UV-damage-mediated induction of homologous recombination in Arabidopsis is dependent on photosynthetically active radiation.

Plants are continuously subjected to UV-B radiation (UV-B; 280-320 nm) as a component of sunlight causing damage to the genome. For elimination of DNA damage, a set of repair mechanisms, mainly photoreactivation, excision, and recombination repair, has evolved. Whereas photoreactivation and excision repair have been intensely studied during the last few years, recombination repair, its regulation, and its interrelationship with photoreactivation in response to UV-B-induced DNA damage is still poorly understood.

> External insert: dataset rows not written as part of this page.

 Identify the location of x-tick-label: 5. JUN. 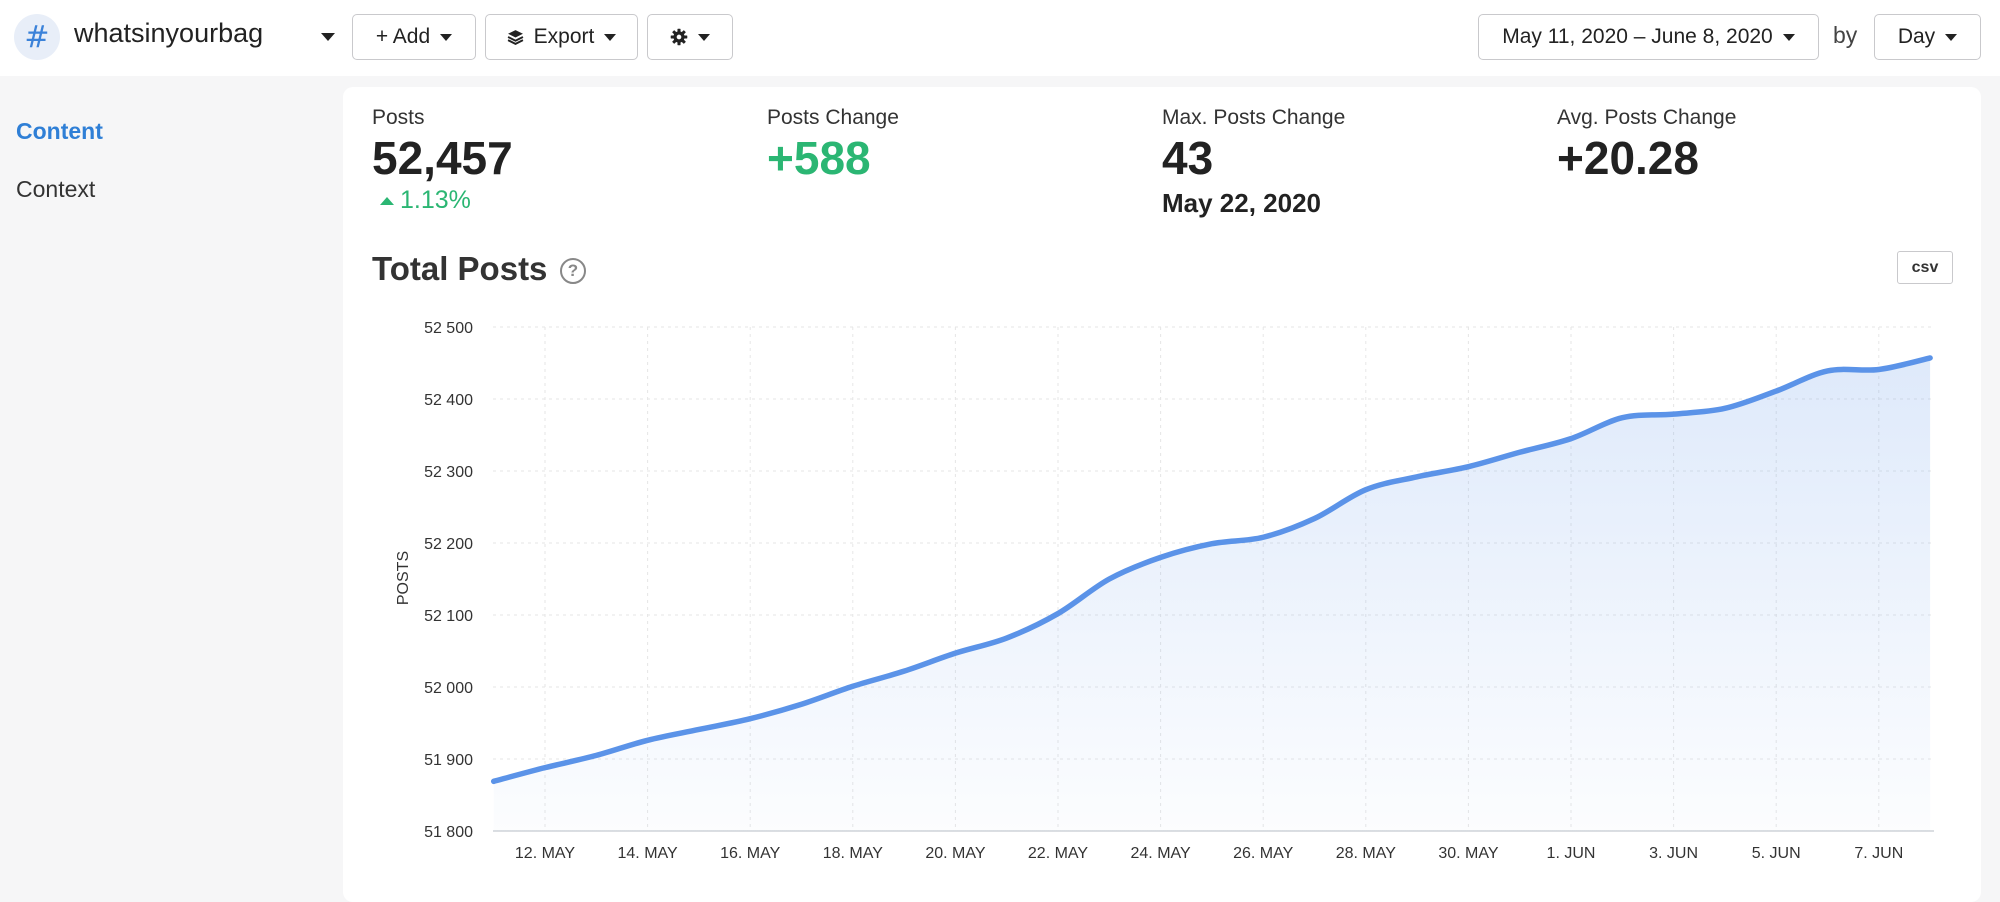
(1776, 854).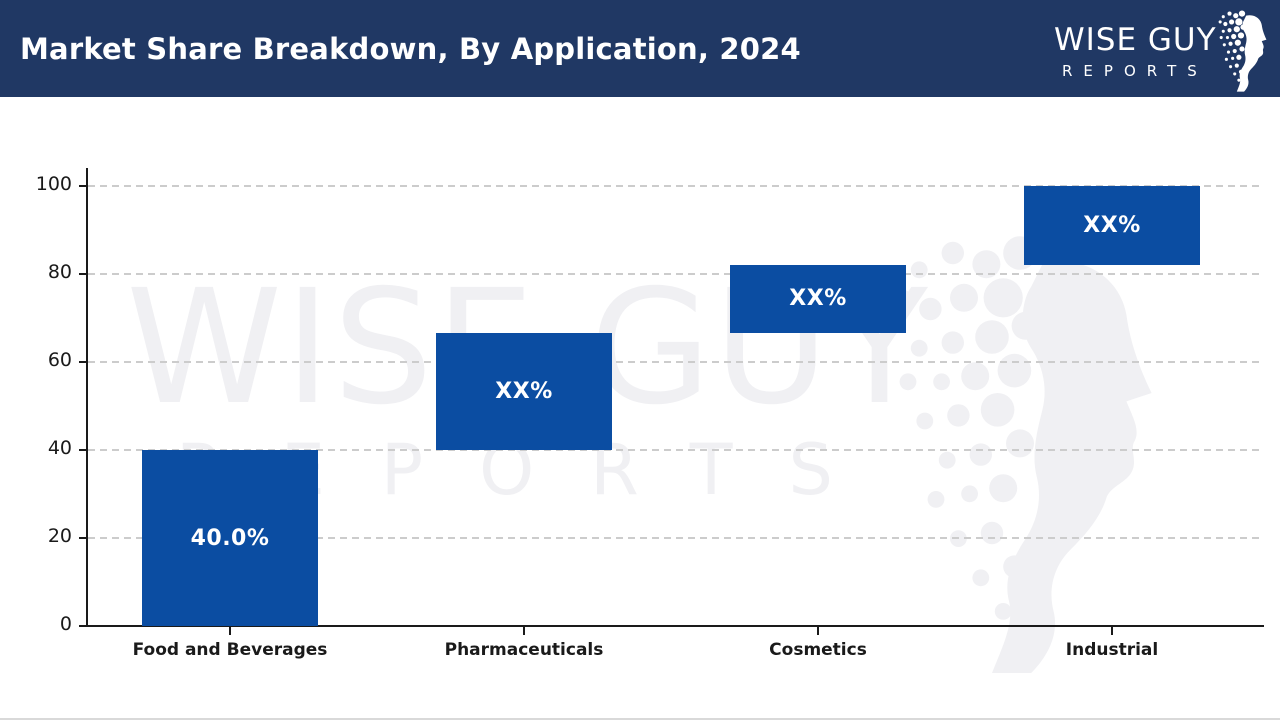 This screenshot has height=720, width=1280. What do you see at coordinates (1135, 71) in the screenshot?
I see `logo-text-reports: REPORTS` at bounding box center [1135, 71].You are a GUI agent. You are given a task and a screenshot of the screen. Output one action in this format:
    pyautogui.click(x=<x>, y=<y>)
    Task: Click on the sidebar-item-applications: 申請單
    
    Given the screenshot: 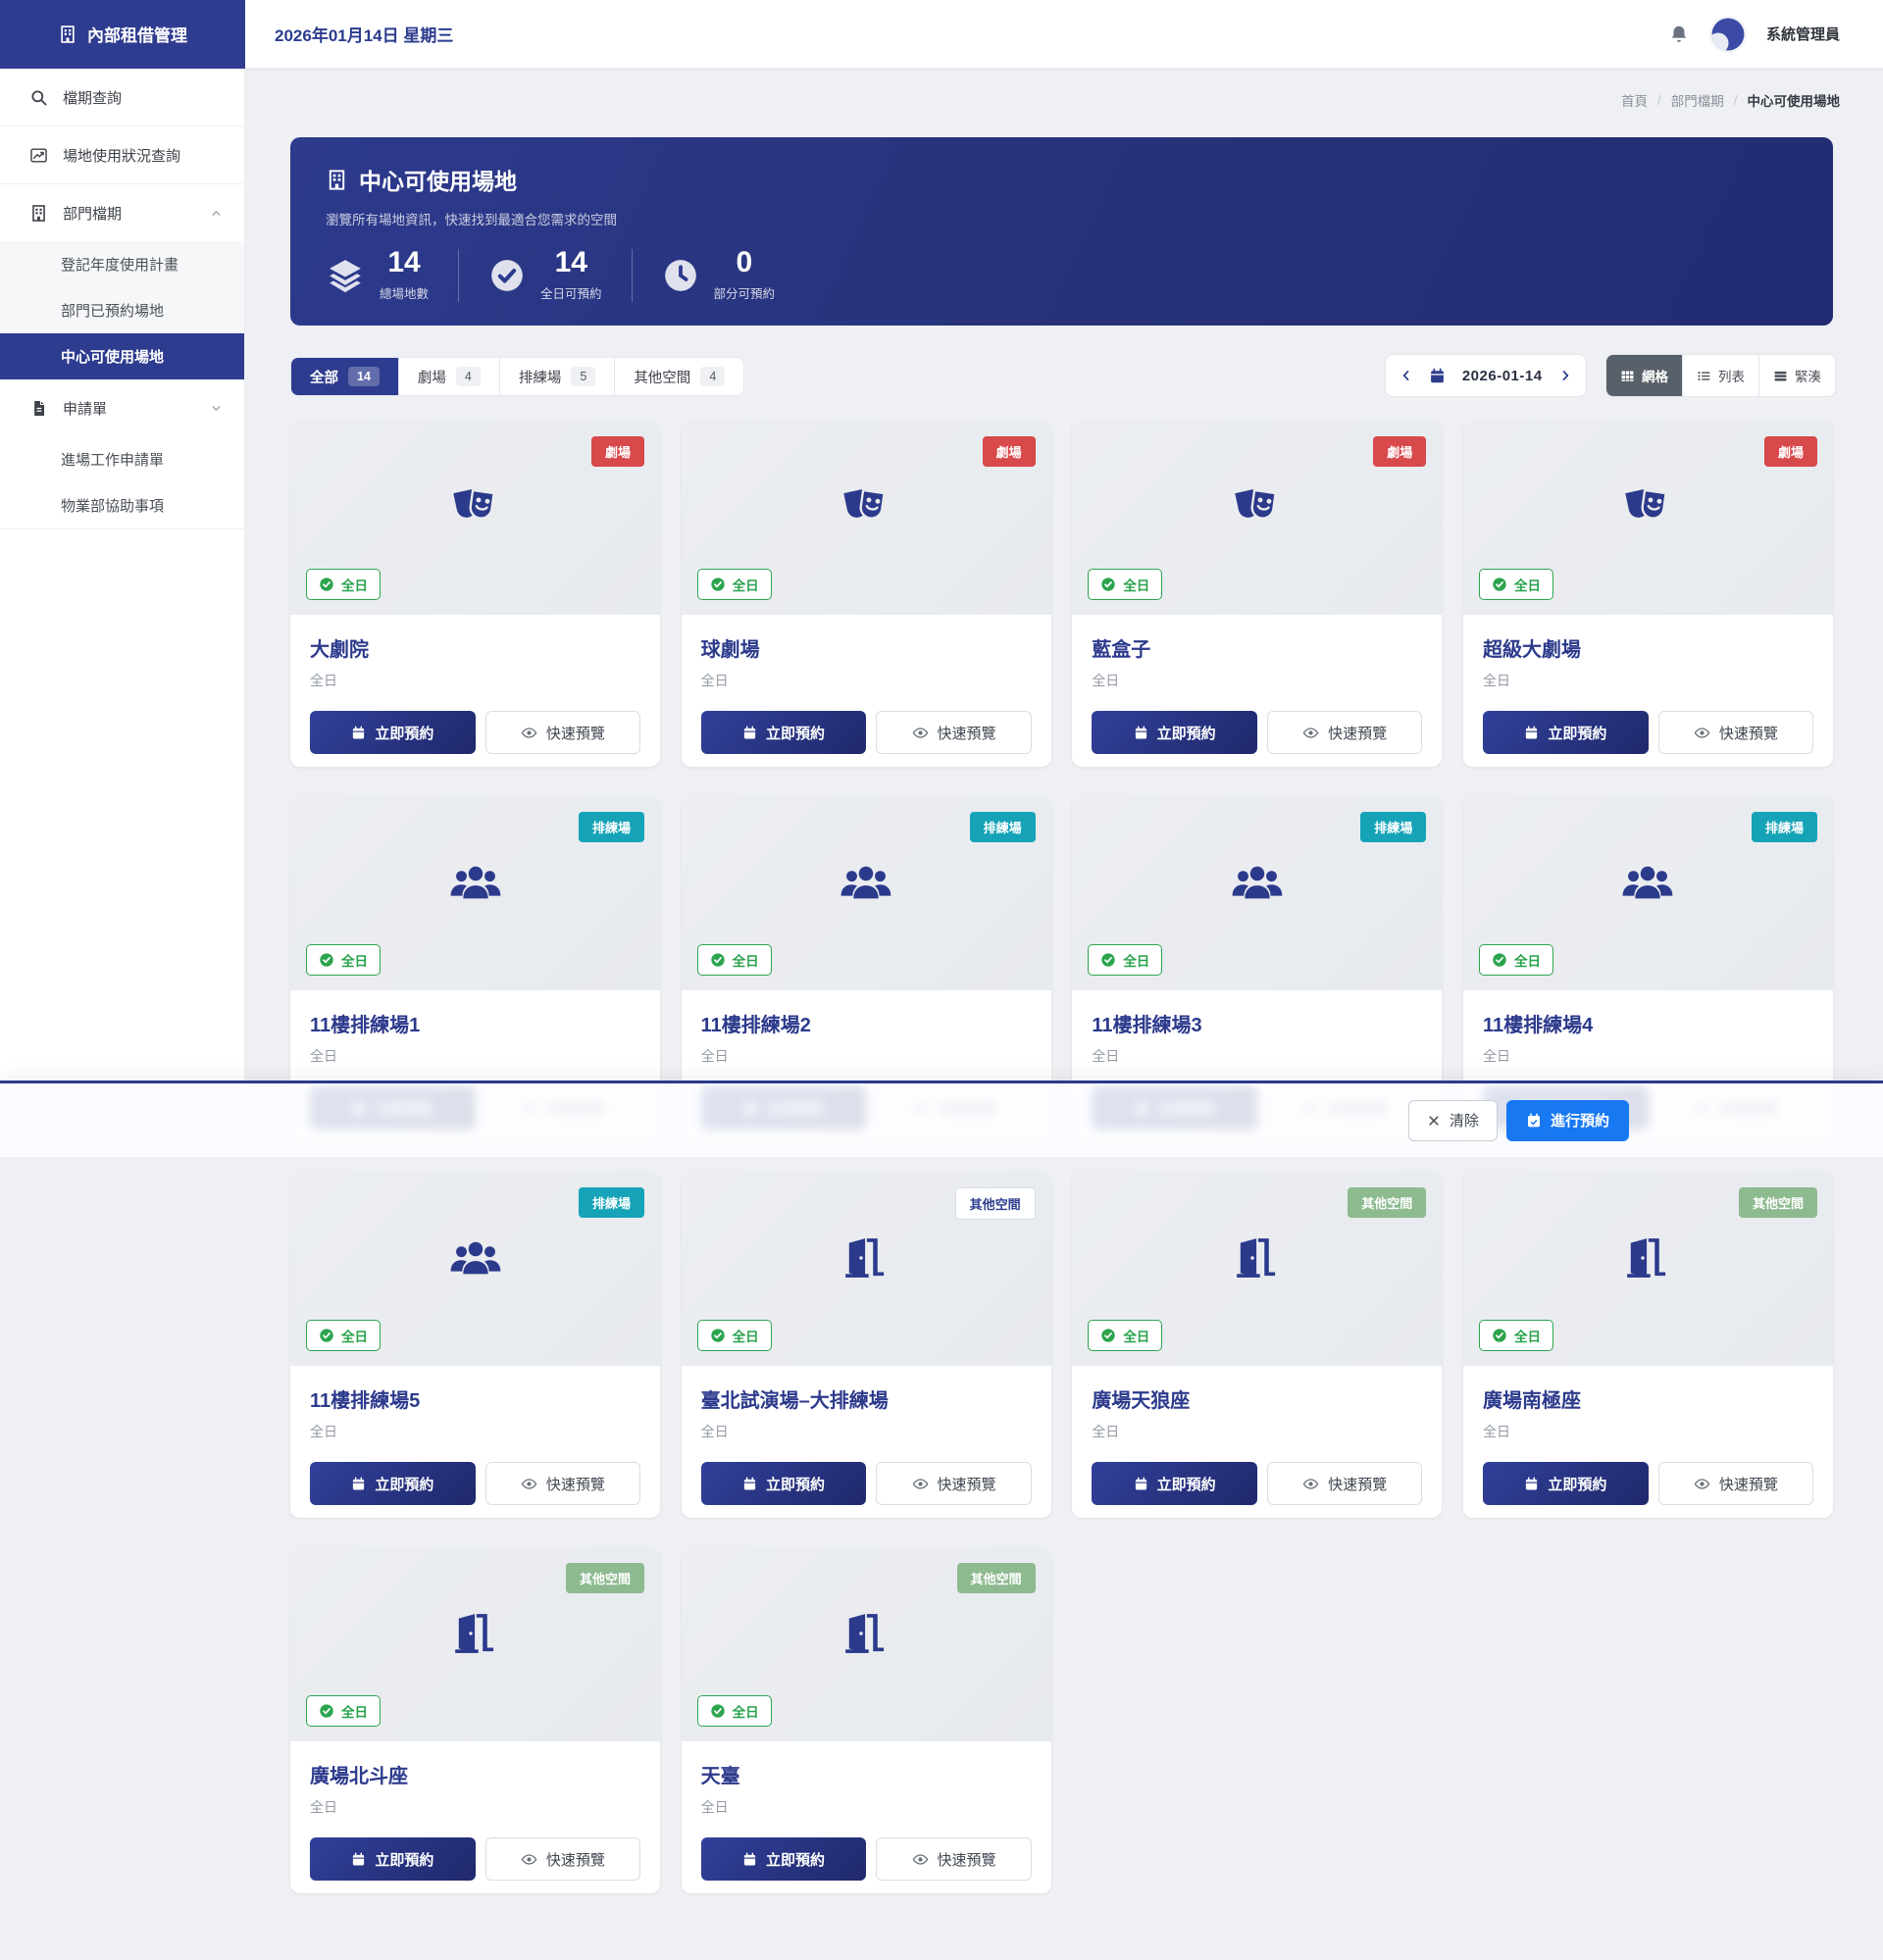 What is the action you would take?
    pyautogui.click(x=122, y=408)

In this study, we analyzed somatic homologous recombination in a transgenic Arabidopsis line carrying a beta-glucuronidase gene as a recombination marker and in offsprings of crosses of this line with a photolyase deficient uvr2-1 mutant. UV-B radiation stimulated recombination frequencies in a dose-dependent manner correlating linearly with cyclobutane pyrimidine dimer (CPD) levels. Genetic deficiency for CPD-specific photoreactivation resulted in a drastic increase of recombination events, indicating that homologous recombination might be directly involved in eliminating CPD damage. UV-B irradiation stimulated recombination mainly in the presence of photosynthetic active radiation (400-700 nm) irrespective of photolyase activities. Our results suggest that UV-B-induced recombination processes may depend on energy supply derived from photosynthesis.